Following formal adoption of this modification by the EEA Joint Committee, that same Norwegian administrator will fall under direct ESMA supervision. For the Spanish asset manager, this means that the benchmark it uses complies with exactly the same supervisory standards as if it were administered from Frankfurt or Paris. Its due diligence process on that index is simplified and the regulatory risk associated with using that benchmark is significantly reduced.
Similarly, if that asset manager were considering switching to a benchmark administered from Liechtenstein for cost reasons, there would no longer be the advantage of more lenient supervision: ESMA applies the same rules throughout the EEE.
What should companies do now?
- Identify the benchmarks you use and their country of administration: Review whether any of the reference indices you use in contracts, products or financial instruments are administered from Norway, Iceland or Liechtenstein.
- Update the supervisor map in your compliance documentation: If you have due diligence processes on benchmarks, incorporate the change of supervisor (from national authority to ESMA) for administrators in non-EU EEE countries.
- Follow formal adoption by the EEA Joint Committee: The decision sets the EU's position, but the modification of Annex IX of the EEA Agreement must be formally adopted. Monitor when it enters into force to adjust your processes at the right time.
- Inform risk and legal departments: Communicate the supervisory change to teams managing regulatory risk associated with benchmark use, especially if you operate with counterparties or products referenced to indices from non-EU EEE countries.

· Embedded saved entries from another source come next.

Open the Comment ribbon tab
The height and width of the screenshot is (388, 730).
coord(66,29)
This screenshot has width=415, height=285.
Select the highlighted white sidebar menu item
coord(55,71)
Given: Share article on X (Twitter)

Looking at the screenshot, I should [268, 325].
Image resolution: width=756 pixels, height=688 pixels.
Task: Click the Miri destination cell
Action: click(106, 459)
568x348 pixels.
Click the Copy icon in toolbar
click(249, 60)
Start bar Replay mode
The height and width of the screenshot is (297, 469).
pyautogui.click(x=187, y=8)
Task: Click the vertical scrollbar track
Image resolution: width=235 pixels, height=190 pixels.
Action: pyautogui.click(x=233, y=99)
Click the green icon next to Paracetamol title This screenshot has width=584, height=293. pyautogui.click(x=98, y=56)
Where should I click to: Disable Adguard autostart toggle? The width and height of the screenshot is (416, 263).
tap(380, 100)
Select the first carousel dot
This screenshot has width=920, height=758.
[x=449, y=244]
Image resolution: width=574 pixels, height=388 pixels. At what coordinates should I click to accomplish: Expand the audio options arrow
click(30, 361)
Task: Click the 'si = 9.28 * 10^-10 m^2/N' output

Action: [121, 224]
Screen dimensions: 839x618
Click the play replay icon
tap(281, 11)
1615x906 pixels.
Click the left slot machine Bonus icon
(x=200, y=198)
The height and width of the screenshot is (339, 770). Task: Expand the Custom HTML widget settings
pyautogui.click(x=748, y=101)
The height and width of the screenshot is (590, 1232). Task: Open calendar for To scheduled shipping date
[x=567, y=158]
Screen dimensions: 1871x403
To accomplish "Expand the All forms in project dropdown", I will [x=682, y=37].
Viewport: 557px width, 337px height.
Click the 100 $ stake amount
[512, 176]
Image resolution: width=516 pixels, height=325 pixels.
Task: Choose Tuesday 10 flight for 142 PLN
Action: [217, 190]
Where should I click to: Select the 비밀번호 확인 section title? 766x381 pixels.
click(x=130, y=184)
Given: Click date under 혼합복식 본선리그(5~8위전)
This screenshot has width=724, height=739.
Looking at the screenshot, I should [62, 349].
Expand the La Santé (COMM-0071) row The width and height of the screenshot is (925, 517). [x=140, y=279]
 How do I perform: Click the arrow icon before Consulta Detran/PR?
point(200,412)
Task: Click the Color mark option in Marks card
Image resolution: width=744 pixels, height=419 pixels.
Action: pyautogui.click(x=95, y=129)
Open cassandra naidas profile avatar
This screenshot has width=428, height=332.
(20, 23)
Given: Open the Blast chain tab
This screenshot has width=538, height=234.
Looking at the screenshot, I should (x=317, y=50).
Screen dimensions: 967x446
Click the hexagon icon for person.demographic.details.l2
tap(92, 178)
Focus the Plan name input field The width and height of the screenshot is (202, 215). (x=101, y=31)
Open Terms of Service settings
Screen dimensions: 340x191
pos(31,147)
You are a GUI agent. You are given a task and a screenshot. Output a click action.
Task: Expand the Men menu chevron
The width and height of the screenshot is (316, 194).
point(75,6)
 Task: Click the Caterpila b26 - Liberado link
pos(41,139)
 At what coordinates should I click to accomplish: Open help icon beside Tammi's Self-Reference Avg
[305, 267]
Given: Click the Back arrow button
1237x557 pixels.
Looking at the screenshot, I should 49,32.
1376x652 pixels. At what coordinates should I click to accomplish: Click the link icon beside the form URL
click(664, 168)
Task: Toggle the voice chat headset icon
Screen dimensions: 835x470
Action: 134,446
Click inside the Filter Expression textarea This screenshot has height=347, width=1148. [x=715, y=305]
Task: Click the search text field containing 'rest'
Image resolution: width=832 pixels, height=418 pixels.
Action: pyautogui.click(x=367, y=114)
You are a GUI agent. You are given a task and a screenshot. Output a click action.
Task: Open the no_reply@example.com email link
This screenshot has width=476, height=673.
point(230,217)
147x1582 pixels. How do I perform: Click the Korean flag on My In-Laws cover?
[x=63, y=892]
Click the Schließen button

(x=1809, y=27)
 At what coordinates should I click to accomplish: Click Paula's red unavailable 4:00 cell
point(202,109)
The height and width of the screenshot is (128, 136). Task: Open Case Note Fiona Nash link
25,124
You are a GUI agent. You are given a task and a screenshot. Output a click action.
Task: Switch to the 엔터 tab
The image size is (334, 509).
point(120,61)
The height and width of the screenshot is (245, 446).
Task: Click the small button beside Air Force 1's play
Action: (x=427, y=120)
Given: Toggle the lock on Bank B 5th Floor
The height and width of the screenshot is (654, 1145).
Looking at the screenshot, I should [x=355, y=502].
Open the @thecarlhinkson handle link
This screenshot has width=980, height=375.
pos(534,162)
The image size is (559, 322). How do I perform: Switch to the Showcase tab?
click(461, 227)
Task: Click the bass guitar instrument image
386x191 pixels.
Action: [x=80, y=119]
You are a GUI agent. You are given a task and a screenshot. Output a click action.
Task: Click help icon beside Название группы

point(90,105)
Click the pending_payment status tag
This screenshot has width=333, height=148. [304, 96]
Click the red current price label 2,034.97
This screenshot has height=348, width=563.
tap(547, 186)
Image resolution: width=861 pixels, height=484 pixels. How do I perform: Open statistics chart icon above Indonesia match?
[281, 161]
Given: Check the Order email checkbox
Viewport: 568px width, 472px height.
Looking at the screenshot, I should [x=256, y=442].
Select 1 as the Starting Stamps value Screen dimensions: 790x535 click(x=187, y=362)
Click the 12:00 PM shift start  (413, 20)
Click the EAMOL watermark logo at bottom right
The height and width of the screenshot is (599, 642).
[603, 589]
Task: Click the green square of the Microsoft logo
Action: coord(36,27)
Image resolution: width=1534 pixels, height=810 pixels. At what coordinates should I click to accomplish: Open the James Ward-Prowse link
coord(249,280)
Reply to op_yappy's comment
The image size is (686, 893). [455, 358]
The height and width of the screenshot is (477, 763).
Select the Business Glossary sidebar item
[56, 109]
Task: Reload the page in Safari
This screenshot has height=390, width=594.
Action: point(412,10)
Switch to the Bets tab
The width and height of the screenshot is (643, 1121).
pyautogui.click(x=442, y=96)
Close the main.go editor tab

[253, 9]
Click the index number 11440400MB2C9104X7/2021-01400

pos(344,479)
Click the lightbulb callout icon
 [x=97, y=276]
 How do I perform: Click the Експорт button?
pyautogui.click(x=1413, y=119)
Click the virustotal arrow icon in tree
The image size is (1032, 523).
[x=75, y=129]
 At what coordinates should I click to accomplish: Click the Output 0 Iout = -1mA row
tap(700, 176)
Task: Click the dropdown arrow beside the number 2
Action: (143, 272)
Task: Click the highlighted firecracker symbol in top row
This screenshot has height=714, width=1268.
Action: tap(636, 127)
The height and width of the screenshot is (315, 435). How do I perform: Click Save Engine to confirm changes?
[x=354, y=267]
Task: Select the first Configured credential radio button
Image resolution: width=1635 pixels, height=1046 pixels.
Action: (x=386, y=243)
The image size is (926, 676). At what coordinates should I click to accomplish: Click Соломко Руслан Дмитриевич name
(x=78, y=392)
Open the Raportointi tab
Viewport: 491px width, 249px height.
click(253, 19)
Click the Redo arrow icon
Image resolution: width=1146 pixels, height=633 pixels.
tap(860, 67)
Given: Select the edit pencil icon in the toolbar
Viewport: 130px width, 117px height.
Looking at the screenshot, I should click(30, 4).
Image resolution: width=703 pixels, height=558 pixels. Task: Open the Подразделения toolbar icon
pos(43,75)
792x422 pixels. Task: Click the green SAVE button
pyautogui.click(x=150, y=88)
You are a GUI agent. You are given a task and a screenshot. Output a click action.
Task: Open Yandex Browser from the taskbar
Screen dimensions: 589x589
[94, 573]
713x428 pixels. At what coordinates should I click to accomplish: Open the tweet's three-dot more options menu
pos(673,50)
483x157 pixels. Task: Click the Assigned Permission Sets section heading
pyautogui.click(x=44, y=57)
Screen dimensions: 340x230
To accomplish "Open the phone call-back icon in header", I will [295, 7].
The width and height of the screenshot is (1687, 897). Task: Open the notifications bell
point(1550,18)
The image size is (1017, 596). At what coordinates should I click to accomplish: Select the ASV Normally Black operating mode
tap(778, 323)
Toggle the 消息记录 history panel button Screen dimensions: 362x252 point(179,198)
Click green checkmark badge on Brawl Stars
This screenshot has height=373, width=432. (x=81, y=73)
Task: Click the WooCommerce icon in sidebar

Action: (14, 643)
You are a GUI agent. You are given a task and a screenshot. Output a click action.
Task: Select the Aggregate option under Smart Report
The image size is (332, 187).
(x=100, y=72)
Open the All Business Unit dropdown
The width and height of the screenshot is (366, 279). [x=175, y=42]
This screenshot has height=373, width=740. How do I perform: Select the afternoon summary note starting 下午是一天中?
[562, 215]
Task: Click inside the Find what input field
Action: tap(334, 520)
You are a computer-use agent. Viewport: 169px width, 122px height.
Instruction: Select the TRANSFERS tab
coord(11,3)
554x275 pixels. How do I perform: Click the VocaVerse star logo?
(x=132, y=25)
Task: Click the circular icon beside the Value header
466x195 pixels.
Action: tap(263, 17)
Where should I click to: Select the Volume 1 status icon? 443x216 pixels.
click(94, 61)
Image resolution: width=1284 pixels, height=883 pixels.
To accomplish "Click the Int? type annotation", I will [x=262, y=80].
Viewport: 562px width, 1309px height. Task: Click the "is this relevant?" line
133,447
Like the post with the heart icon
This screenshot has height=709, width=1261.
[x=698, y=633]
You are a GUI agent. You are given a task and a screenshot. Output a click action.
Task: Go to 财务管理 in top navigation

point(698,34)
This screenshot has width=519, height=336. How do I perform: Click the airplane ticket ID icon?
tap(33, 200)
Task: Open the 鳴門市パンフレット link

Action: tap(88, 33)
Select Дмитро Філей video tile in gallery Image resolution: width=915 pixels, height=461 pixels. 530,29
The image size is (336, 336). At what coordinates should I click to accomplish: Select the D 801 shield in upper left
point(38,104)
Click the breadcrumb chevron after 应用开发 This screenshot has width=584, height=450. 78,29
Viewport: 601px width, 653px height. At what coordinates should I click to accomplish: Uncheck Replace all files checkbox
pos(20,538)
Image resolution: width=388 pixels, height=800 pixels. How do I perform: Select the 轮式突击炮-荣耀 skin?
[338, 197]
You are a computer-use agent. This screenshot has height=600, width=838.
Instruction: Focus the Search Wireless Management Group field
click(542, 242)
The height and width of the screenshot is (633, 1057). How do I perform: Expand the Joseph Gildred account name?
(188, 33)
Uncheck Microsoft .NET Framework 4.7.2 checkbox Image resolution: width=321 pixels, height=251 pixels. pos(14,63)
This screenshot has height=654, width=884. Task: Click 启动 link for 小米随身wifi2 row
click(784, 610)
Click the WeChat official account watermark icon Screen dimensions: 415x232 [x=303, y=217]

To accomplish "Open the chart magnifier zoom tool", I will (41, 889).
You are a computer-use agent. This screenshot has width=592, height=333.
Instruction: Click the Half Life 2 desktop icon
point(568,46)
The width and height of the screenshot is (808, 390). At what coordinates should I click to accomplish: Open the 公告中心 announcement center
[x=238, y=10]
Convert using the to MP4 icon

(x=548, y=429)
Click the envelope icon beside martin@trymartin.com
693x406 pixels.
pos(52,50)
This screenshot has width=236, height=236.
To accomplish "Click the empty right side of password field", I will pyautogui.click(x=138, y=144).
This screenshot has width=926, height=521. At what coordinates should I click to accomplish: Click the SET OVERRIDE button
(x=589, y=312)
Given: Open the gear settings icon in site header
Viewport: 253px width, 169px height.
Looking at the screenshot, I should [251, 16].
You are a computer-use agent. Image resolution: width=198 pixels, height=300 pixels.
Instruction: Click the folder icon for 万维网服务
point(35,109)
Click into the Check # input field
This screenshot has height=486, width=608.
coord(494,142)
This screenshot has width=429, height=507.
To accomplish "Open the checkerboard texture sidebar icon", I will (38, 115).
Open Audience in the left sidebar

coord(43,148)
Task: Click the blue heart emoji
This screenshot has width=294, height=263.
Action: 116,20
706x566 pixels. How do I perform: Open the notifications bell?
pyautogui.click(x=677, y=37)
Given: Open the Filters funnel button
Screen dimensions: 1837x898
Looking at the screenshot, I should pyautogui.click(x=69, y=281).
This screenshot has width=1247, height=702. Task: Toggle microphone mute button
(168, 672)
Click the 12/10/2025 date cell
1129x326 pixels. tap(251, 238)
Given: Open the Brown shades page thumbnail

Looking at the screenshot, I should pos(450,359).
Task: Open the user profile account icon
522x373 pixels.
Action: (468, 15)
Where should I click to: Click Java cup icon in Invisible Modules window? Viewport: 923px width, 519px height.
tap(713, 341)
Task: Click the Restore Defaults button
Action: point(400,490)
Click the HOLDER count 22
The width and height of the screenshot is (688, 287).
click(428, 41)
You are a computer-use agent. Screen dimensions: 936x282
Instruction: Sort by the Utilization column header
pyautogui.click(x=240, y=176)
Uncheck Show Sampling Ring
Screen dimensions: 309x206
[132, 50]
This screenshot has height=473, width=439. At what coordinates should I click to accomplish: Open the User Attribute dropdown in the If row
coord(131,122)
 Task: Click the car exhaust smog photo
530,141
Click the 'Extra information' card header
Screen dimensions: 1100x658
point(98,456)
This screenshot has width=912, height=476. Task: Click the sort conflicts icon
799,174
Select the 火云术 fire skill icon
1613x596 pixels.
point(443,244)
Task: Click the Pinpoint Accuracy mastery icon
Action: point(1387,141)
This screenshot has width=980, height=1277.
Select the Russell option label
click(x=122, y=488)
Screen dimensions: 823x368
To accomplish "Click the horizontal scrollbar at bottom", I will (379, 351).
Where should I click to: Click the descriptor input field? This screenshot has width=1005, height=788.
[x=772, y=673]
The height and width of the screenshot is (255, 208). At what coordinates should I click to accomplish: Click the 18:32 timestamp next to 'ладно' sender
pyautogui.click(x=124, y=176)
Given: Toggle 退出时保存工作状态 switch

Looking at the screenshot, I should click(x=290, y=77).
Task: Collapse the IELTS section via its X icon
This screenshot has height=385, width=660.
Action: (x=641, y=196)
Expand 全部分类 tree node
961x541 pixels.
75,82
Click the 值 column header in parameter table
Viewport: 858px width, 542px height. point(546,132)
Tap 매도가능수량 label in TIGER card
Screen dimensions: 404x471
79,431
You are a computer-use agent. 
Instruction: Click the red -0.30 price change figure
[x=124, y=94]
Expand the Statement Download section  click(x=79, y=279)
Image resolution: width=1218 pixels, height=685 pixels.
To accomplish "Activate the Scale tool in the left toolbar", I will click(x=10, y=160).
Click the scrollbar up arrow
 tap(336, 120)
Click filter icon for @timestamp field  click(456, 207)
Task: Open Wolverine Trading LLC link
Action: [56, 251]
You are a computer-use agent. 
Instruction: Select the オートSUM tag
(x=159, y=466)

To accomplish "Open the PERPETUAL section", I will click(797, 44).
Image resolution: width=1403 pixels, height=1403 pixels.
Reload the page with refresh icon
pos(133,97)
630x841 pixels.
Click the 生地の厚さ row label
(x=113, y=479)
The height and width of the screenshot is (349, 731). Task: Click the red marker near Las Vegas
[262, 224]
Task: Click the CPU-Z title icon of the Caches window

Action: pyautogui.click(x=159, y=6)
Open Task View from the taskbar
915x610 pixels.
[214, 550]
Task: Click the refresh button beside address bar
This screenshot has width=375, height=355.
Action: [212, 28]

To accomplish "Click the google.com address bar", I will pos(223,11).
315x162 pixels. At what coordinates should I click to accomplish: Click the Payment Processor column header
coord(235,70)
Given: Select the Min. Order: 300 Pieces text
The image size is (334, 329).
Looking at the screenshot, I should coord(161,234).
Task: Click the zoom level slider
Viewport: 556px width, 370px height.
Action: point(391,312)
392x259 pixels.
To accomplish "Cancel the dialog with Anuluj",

- Consult with your advisor specialized in financial markets regulation if you have doubts about how this change affects existing contracts or documentation of financial products that reference benchmarks administered from Norway, Iceland or Liechtenstein.
Frequently asked questions
What changes for entities using reference indices in the EEE following this decision?
ESMA (European Securities and Markets Authority) assumes direct supervision of systemic benchmark administrators located in non-EU EEE countries.